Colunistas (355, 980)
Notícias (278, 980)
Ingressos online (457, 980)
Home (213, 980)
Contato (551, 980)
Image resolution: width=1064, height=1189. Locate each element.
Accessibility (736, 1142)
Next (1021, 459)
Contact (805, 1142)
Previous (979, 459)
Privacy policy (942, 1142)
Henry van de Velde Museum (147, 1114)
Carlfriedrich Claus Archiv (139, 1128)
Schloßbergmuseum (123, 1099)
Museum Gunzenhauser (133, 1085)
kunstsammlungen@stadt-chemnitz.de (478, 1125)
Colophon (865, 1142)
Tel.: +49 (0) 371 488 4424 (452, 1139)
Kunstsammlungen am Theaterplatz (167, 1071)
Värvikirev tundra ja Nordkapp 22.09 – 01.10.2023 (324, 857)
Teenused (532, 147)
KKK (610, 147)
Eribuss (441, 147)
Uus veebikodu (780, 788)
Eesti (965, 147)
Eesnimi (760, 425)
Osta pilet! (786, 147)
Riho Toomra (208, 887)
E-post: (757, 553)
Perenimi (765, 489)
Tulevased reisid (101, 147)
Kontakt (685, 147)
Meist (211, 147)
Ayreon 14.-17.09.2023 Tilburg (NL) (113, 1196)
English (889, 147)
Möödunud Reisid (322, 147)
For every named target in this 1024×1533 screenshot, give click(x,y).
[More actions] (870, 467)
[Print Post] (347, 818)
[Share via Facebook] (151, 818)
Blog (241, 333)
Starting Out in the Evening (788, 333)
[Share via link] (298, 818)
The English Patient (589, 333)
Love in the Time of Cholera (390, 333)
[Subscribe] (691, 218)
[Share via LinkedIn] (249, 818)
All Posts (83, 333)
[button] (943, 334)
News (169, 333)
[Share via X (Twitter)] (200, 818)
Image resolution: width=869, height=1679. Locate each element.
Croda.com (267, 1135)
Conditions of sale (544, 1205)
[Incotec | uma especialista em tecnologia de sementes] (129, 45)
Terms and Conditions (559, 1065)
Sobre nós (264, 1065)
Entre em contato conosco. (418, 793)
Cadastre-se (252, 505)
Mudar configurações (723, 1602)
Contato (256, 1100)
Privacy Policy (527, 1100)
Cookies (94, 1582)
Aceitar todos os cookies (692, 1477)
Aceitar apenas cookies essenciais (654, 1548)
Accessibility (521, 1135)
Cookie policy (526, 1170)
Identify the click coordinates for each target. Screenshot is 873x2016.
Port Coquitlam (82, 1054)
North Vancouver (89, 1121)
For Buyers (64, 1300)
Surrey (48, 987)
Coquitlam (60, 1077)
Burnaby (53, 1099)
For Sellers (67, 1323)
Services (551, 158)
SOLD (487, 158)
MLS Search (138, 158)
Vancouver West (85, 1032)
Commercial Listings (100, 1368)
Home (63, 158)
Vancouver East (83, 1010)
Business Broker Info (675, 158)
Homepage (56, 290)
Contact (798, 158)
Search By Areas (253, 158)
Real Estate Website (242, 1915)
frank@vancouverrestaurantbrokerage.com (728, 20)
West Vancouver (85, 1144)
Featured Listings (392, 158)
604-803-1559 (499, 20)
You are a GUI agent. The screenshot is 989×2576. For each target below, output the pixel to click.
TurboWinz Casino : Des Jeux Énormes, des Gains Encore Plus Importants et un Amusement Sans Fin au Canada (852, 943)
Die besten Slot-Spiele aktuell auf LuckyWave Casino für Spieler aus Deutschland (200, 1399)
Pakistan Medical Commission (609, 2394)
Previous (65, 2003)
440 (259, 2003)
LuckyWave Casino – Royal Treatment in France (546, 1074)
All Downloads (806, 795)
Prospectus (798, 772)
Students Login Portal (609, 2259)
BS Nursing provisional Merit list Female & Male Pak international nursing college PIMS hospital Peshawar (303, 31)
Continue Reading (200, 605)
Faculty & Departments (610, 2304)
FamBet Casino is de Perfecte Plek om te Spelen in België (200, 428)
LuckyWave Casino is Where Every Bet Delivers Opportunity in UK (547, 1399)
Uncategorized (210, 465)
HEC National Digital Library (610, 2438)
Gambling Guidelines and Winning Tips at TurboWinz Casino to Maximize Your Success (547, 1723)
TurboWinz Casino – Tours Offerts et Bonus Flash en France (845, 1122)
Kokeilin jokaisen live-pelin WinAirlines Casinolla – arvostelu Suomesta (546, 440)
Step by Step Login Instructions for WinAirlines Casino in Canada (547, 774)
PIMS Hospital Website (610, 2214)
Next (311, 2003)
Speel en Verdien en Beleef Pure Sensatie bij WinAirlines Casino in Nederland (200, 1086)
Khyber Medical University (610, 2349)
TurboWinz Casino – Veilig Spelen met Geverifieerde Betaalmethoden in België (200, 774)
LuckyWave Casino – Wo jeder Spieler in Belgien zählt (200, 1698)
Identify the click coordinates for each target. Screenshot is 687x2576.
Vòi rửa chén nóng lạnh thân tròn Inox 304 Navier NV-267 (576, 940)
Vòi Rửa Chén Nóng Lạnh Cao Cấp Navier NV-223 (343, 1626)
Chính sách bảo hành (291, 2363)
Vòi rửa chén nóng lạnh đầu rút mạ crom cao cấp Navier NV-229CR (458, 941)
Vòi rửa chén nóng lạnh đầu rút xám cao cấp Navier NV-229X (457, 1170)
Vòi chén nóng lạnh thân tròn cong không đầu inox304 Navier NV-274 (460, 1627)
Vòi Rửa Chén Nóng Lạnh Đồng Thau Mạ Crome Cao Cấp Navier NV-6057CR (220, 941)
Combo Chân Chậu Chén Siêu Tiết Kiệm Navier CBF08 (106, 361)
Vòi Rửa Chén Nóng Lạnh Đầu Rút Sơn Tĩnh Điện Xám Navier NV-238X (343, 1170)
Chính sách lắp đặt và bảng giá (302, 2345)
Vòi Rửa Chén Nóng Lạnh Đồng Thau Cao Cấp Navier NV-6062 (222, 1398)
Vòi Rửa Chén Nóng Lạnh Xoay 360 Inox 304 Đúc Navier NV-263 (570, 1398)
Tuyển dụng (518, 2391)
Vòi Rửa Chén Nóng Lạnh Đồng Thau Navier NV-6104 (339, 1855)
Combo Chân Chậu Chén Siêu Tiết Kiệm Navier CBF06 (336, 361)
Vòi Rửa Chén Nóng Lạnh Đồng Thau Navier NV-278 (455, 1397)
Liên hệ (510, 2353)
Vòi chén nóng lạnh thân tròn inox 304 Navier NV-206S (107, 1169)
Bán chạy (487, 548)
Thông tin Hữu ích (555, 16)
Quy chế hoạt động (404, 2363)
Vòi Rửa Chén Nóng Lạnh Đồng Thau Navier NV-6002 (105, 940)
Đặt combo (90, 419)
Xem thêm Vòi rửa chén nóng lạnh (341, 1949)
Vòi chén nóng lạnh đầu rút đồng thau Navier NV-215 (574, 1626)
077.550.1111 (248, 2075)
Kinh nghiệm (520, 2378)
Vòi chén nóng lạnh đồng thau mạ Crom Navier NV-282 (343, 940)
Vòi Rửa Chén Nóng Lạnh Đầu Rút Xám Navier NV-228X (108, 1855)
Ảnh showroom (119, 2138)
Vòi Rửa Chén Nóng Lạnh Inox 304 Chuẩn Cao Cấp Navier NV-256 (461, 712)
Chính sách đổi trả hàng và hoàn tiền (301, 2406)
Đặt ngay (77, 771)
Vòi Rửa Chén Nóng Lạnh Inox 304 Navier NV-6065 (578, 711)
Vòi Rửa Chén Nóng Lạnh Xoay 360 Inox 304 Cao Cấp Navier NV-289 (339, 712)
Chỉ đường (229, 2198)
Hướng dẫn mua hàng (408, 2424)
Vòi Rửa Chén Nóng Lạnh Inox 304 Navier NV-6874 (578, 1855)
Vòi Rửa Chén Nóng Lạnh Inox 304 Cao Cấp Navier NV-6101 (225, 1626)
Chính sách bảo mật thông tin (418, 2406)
_ _ _ _ _
-- PROBLEM STATEMENT --
Write out, without any changes, the lines of the listing from the line containing "TurboWinz Casino – Veilig" up to and including the line containing "Liên hệ (510, 2353)". Output those lines and nothing else.

-- FULL ANSWER --
TurboWinz Casino – Veilig Spelen met Geverifieerde Betaalmethoden in België (200, 774)
LuckyWave Casino – Wo jeder Spieler in Belgien zählt (200, 1698)
Identify the click coordinates for each target. Screenshot is 687x2576.
Vòi rửa chén nóng lạnh thân tròn Inox 304 Navier NV-267 (576, 940)
Vòi Rửa Chén Nóng Lạnh Cao Cấp Navier NV-223 (343, 1626)
Chính sách bảo hành (291, 2363)
Vòi rửa chén nóng lạnh đầu rút mạ crom cao cấp Navier NV-229CR (458, 941)
Vòi rửa chén nóng lạnh đầu rút xám cao cấp Navier NV-229X (457, 1170)
Vòi chén nóng lạnh thân tròn cong không đầu inox304 Navier NV-274 (460, 1627)
Vòi Rửa Chén Nóng Lạnh Đồng Thau Mạ Crome Cao Cấp Navier NV-6057CR (220, 941)
Combo Chân Chậu Chén Siêu Tiết Kiệm Navier CBF08 (106, 361)
Vòi Rửa Chén Nóng Lạnh Đầu Rút Sơn Tĩnh Điện Xám Navier NV-238X (343, 1170)
Chính sách lắp đặt và bảng giá (302, 2345)
Vòi Rửa Chén Nóng Lạnh Đồng Thau Cao Cấp Navier NV-6062 (222, 1398)
Vòi Rửa Chén Nóng Lạnh Xoay 360 Inox 304 Đúc Navier NV-263 (570, 1398)
Tuyển dụng (518, 2391)
Vòi Rửa Chén Nóng Lạnh Đồng Thau Navier NV-6104 (339, 1855)
Combo Chân Chậu Chén Siêu Tiết Kiệm Navier CBF06 (336, 361)
Vòi Rửa Chén Nóng Lạnh Đồng Thau Navier NV-278 (455, 1397)
Liên hệ (510, 2353)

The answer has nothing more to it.